Chapitre 20

Depuis le début
                                    

J'essaie juste de voir ce dont j'ai besoin. Je me sens con. Après les tonnes de conversations avec Rosa à lui répéter qu'un truc à plusieurs me semblait plus sain qu'un truc à deux, et me dire maintenant que je n'assumerais pas du tout un truc comme ça... j'en sais rien. Y avait rien de sérieux quand on formait ce groupe de couples. Maintenant que ça tend vers une vraie relation, ça me paraît différent, ça m'angoisse. Je ne veux pas m'engager dans quoi que ce soit.

Je n'ai pas su quoi lui répondre. Nous sommes restés quelques minutes dans cette position, tous les deux allongés, les petits doigts noués et la tête sur un seul et même oreiller. Je sais que la situation se montre compliquée. Même en n'ayant jamais eu peur de l'engagement, je me sens terrifié en pensant à tout ce que ça signifie, tout ce que ça pourrait engendrer, à la réaction de nos parents, surtout des miens...

Tu vas aller la voir ?

J'ai le choix ?

Oui, mais si tu ne le fais pas, je pense qu'elle sera extrêmement peinée.

Très bien... alors on y va.

Toi tout seul, je rentre moi.

... Parfait, soupire-t-il agacé. Envoie-moi l'adresse de votre hôtel. Je dors avec vous ce soir.

Si tu veux prendre la voiture, il faut que tu me ramènes.

T'es chiant.

Depuis cette soirée-là, nous n'avons pas eu un seul message de sa part si ce n'est pour nous demander si nous étions bien rentrés. Il est revenu en pleine nuit et nous a rejoint dans le lit sans un mot. Nous ne sommes pas ensemble, pas vraiment. Nous avons à peine discuté de ce qu'il voulait, il préfère fuir la conversation que d'admettre qu'il se lance avec nous, à chaque fois. Il insiste sur la partie « je fais ce que je veux, je n'ai de compte à rendre à personne » mais quand il passe son temps avec nous, il ne va jamais voir ailleurs comme il en avait l'habitude lorsque que nous n'habitions que tous les deux. Depuis son retour, il n'a pas découché une seule fois pour s'amuser avec d'autres filles. Parfois pourtant, il déserte l'appartement, prétextant aller courir... mais nous savons très bien qu'il nous laisse nos moments d'intimité comme je leur laisse les leurs.

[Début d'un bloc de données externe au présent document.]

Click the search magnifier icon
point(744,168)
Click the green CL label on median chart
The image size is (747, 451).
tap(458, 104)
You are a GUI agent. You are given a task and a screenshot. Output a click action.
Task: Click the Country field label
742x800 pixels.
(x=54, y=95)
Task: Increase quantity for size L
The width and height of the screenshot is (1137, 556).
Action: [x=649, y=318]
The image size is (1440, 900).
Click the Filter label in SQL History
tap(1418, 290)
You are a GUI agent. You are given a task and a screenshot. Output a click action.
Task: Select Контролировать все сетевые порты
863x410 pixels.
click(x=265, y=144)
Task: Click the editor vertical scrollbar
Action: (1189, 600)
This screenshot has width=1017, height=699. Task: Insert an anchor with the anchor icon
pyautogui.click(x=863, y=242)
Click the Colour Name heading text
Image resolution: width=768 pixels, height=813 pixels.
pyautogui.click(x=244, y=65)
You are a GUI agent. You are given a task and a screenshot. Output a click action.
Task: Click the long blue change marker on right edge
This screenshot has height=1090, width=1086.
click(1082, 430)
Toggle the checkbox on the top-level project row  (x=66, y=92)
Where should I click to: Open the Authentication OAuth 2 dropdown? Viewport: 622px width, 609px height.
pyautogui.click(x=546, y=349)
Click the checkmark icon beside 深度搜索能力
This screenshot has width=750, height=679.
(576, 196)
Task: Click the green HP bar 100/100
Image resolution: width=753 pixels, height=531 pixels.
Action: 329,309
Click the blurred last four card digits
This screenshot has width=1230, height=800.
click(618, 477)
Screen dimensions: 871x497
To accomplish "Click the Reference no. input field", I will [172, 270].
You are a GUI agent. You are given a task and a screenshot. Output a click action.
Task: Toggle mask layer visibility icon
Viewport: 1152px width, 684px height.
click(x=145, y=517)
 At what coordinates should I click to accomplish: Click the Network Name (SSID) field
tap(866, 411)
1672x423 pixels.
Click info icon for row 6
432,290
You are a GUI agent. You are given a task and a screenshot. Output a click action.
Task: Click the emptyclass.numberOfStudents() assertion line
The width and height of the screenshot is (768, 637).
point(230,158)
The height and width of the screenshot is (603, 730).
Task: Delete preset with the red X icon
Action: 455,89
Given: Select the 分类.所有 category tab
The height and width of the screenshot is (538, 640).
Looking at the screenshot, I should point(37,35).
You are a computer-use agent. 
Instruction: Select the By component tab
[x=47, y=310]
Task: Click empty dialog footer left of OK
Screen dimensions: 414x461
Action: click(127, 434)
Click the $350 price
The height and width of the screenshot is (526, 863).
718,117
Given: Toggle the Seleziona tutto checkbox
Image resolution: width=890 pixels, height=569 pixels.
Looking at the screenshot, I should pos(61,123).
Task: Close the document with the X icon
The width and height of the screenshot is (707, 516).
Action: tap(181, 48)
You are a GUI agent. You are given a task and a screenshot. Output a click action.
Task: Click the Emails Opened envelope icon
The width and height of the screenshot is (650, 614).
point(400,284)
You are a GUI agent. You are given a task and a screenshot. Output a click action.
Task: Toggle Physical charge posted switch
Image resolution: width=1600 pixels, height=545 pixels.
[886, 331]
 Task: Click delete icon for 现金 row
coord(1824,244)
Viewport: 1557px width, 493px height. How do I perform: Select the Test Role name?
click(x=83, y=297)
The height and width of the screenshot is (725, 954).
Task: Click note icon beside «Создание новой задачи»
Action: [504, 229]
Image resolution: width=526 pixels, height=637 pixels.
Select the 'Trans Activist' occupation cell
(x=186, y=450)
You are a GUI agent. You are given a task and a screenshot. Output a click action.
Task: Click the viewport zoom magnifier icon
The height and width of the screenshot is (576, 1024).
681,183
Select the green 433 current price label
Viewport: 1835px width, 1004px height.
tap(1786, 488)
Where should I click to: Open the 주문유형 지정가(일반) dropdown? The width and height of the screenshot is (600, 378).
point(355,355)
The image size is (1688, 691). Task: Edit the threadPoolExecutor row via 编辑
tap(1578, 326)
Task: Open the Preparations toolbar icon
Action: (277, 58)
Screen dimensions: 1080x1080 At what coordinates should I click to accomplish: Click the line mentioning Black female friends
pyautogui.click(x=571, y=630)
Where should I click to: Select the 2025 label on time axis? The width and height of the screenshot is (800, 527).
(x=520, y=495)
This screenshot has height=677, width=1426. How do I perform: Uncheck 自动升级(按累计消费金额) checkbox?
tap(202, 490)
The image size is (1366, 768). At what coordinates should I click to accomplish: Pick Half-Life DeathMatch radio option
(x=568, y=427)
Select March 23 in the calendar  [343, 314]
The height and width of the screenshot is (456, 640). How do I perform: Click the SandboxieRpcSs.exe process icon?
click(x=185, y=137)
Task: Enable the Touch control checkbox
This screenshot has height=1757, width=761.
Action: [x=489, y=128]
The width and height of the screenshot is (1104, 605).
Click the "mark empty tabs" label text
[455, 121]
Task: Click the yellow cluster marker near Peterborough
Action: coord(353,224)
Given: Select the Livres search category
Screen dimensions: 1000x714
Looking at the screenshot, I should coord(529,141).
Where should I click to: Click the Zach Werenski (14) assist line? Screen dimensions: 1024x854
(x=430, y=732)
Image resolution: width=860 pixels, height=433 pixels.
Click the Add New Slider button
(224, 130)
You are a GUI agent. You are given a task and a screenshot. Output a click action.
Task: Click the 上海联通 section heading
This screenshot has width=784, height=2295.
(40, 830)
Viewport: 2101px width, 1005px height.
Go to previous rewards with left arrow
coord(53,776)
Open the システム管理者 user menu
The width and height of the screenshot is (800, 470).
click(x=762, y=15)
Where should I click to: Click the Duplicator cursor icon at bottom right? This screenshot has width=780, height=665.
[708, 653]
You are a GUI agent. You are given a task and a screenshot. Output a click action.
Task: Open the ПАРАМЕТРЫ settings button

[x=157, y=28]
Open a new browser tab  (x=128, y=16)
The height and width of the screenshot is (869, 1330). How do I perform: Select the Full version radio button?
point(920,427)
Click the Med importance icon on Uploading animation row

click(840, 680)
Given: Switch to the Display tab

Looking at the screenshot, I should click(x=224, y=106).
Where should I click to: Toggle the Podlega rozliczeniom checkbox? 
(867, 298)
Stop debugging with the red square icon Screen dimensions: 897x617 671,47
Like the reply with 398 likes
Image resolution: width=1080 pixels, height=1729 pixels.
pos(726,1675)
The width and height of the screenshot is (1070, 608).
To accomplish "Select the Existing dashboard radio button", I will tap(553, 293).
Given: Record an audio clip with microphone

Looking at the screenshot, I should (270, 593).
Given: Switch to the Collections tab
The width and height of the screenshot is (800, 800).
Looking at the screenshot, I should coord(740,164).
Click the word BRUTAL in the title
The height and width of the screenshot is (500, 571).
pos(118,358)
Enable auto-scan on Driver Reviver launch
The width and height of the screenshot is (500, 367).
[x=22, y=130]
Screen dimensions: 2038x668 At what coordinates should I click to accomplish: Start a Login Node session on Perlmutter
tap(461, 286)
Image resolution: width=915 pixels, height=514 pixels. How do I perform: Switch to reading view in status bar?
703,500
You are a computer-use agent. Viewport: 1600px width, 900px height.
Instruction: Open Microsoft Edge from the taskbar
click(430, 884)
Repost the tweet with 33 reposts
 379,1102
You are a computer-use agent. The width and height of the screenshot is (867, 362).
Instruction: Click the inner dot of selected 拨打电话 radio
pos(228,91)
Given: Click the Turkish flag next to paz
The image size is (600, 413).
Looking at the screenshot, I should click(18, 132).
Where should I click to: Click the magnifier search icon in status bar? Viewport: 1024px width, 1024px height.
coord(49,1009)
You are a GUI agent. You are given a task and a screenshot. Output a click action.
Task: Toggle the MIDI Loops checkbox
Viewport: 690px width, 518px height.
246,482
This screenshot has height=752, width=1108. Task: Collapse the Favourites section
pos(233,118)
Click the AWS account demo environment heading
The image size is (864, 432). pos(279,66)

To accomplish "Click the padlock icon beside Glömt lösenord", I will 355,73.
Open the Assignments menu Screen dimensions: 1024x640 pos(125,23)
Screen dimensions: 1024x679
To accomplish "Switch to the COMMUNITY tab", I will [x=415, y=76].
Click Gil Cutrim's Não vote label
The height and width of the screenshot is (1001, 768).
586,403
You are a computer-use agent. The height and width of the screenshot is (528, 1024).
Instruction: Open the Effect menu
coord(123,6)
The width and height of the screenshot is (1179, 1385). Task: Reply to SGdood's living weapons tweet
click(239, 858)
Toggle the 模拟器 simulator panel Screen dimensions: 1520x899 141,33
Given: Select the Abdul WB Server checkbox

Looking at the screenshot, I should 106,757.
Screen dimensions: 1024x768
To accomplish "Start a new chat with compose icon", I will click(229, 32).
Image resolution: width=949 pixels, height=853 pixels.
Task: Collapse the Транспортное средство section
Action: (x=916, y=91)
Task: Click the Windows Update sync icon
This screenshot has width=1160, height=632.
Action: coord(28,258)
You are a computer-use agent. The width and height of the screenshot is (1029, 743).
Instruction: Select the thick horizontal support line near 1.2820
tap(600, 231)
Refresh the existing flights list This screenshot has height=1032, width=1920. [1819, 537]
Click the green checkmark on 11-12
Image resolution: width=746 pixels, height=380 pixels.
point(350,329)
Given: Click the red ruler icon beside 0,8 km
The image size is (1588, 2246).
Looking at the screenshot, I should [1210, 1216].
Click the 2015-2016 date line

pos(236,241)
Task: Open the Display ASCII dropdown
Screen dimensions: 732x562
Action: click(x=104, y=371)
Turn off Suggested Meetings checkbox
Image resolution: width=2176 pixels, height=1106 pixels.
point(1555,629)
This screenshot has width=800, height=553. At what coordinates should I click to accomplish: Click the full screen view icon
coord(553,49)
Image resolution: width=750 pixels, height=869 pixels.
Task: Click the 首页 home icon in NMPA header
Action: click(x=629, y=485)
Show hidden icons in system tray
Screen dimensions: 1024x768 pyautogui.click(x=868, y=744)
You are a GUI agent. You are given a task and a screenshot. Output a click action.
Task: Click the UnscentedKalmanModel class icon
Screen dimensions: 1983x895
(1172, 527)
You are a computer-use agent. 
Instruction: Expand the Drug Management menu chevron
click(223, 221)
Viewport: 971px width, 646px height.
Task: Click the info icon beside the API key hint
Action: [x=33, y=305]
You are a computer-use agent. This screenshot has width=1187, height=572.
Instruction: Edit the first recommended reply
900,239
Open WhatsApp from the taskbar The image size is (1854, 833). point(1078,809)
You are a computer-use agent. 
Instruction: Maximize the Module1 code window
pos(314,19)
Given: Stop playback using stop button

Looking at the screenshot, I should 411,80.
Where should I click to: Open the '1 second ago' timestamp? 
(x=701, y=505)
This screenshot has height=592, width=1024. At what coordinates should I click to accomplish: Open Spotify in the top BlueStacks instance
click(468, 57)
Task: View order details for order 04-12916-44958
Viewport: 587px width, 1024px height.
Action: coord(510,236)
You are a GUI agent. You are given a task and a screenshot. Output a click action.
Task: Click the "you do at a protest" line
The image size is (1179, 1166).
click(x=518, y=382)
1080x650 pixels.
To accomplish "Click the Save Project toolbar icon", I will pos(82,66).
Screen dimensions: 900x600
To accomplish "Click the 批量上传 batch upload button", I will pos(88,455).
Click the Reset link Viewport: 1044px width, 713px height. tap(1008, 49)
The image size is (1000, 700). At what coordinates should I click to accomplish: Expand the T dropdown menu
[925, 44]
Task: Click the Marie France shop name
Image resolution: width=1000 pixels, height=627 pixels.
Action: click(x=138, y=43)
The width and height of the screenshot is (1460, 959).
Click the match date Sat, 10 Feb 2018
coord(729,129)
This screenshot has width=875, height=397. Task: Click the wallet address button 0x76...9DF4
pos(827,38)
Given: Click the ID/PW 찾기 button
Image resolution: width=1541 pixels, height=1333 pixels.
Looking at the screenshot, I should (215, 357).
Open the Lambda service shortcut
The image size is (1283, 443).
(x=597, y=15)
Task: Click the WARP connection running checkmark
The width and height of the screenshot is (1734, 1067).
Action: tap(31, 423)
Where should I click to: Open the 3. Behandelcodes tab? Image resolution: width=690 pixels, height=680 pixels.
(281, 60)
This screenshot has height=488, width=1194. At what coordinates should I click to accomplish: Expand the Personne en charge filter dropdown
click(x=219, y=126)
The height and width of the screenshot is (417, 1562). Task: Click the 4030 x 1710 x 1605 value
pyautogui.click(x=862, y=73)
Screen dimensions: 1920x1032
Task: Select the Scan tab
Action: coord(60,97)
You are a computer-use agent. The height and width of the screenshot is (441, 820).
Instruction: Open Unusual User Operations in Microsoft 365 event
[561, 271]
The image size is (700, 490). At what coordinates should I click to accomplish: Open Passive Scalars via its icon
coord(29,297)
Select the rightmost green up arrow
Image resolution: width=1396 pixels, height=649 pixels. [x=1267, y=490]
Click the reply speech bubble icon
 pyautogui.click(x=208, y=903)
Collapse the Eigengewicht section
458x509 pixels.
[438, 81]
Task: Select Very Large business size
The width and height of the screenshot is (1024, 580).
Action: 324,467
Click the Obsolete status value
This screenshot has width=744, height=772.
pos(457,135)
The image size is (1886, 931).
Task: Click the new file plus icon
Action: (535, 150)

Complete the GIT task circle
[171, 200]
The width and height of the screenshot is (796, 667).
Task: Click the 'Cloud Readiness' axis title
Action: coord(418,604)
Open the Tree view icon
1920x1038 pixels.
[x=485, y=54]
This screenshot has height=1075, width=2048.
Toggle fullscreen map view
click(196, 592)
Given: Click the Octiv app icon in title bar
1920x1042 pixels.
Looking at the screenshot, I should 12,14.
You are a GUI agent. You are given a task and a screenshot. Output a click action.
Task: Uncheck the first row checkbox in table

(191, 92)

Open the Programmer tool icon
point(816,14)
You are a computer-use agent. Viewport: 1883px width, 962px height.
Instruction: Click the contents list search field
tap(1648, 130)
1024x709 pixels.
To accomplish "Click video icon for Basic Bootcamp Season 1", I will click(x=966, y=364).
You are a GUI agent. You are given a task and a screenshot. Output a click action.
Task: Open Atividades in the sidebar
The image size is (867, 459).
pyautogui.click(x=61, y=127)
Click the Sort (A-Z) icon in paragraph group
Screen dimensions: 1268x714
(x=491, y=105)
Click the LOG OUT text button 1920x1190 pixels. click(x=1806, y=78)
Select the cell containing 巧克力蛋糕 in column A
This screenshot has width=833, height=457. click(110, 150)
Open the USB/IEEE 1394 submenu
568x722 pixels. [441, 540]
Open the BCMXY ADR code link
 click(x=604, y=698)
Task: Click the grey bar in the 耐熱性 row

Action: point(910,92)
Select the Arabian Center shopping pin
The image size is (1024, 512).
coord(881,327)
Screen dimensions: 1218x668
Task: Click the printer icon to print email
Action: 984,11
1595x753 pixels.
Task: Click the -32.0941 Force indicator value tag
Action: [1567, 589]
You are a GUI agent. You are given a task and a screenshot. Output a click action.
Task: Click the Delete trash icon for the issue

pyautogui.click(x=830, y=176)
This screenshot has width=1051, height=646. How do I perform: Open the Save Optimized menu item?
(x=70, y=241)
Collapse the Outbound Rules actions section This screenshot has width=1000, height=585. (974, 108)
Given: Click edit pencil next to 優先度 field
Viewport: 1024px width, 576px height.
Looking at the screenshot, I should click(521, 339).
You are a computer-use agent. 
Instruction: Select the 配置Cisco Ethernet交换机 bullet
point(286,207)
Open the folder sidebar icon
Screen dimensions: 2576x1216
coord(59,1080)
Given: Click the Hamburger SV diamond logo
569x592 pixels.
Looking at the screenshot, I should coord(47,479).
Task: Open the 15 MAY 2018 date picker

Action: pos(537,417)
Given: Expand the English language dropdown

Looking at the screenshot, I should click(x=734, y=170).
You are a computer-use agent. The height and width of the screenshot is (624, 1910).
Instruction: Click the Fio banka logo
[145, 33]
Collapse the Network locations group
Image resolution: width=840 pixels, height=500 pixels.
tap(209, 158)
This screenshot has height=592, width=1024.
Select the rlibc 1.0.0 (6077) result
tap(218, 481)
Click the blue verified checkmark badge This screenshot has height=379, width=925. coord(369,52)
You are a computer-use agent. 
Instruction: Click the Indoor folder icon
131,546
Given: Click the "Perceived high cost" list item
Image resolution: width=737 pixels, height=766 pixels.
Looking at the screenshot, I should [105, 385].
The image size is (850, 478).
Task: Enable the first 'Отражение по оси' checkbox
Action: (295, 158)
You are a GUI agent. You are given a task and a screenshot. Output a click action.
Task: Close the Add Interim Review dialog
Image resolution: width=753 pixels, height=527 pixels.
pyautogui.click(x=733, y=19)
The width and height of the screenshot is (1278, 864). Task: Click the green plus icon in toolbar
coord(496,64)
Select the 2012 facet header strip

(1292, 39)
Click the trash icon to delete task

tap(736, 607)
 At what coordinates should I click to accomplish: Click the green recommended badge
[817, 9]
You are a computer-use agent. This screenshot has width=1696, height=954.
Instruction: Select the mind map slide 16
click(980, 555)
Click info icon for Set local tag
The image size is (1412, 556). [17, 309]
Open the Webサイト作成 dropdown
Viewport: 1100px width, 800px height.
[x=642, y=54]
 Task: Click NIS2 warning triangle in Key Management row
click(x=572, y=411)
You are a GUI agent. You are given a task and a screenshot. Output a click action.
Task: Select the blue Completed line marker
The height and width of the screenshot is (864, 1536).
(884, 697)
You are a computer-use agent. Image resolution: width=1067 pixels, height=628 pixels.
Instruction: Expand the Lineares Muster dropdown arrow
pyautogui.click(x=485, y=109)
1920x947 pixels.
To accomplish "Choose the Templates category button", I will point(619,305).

— Je suis rentrée ! annonce Rosa en passant la porte.

— T'étais pas censée être en courses toi ? lance Zaz'.

— Si, j'y étais.

— Et tu n'as encore rien pris ?

— Je n'ai pas trouvé ce que je cherchais, se renfrogne-t-elle en lui tirant la langue.

— Tu cherchais quoi ?

— Des trucs de fille ! ment-elle pour lui clouer le bec.

J'éclate de rire face à son ton agacé tandis qu'Ezra m'adresse un clin d'œil accompagné de son éternel sourire en coin, celui qui est tout fier de ses bêtises. Si nous nous laissons nos moments libres avec elle de temps en temps, parfois c'est Rosalie qui prétend aller faire des courses et elle revient presque systématiquement les mains vides, seulement pour nous laisser l'opportunité de nous retrouver comme avant, dans notre bulle d'amitié. Nous le savons très bien tous les deux mais elle ressemble un peu à notre musicien pour ça, elle refuse de l'admettre.

Depuis que j'ai repris les cours, je me sens épanouis. Ezra travaille à la bibliothèque universitaire puisqu'il a arrêté ses études mais qu'il souhaite quand même passer du temps avec nous. Rosalie commence sa deuxième année de Lettres Modernes et moi d'Éco-Droit. Tous les midis nous nous rejoignons au restaurant universitaire avec Jenny, Iris et Denis. Parfois Alyssa nous fait l'honneur de se joindre à nous, mais je crois qu'elle préfère éviter le plus possible Rosalie. Nos amis se questionnent beaucoup sur la nature de notre relation. Est-ce que Rosa fréquente Ezra ? Est-ce qu'elle est avec moi ? Nous finissons toujours par répondre que nous sommes seulement un trio très proche. Ils peuvent faire de multiples interprétations avec ce genre de réponses, nous en sommes conscients. Heureusement pour nous, eux se fixent sur une belle et forte amitié.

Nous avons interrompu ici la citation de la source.